Plot the complex number and find its absolute value.$$10-3 i$$

Answer

**step1** Understanding the complex number

The given complex number is $$10 - 3i$$.
In a complex number written as $$a + bi$$, 'a' represents the real part and 'b' represents the imaginary part.
For the complex number $$10 - 3i$$:
The real part is $$10$$.
The imaginary part is $$-3$$.

**step2** Plotting the complex number

To plot a complex number $$a + bi$$ on a coordinate plane, we treat it as a point $$(a, b)$$. The horizontal axis represents the real part, and the vertical axis represents the imaginary part.
For $$10 - 3i$$, the point to be plotted is $$(10, -3)$$.
This means we would move $$10$$ units to the right from the center (origin) on the horizontal axis and then $$3$$ units down from there on the vertical axis.

**step3** Understanding the absolute value of a complex number

The absolute value of a complex number represents its distance from the origin $$(0, 0)$$ on the complex plane.
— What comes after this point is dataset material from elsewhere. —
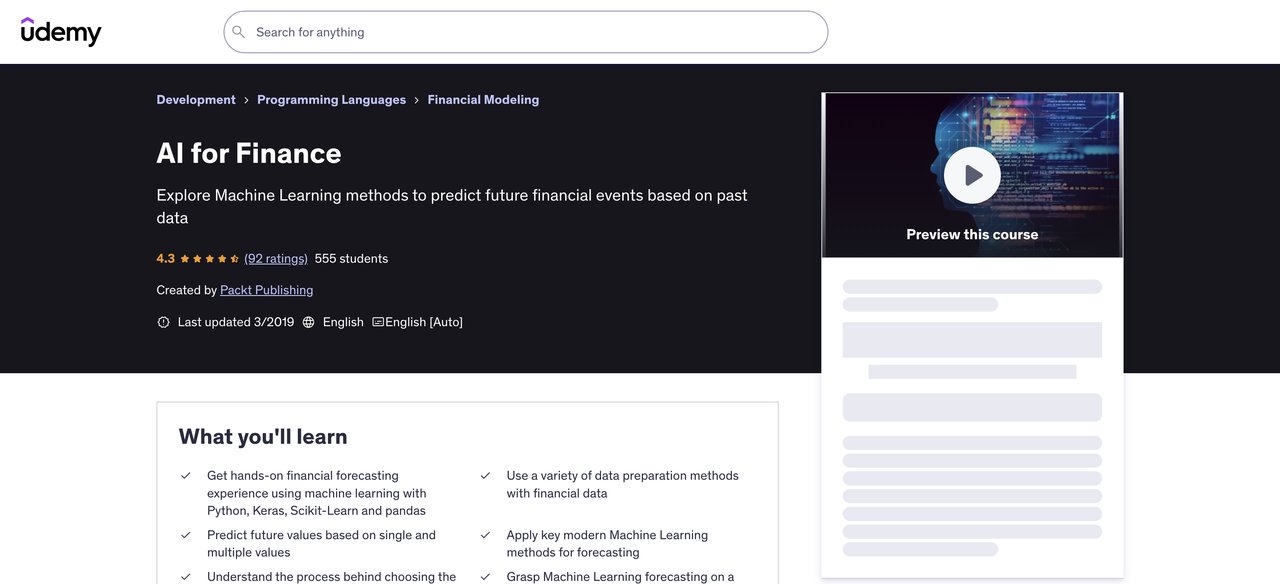Click the checkmark beside the Python learning point
This screenshot has width=1280, height=584.
click(x=185, y=475)

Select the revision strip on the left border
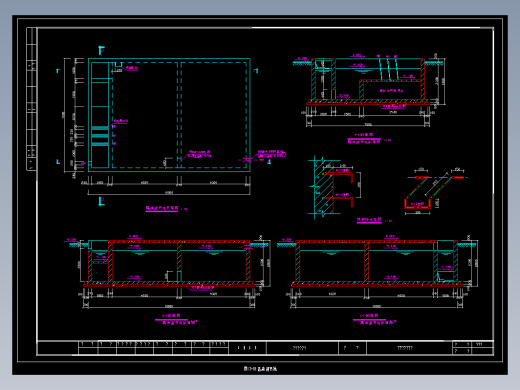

We can think of this distance as the longest side of a right-angled triangle.
The lengths of the two shorter sides of this triangle are given by the absolute values of the real part and the imaginary part.
The length of the horizontal side (from the real part) is $$|10| = 10$$ units.
The length of the vertical side (from the imaginary part) is $$|-3| = 3$$ units.

**step4** Calculating the absolute value

To find the length of the longest side (the absolute value), we first find the square of each of the shorter sides.
Square of the horizontal side's length:
$$10 \times 10 = 100$$
Square of the vertical side's length:
$$3 \times 3 = 9$$
Next, we add these two squared values:
$$100 + 9 = 109$$
The absolute value of the complex number is the number that, when multiplied by itself, equals $$109$$. This is called the square root of $$109$$.
So, the absolute value of $$10 - 3i$$ is $$\sqrt{109}$$.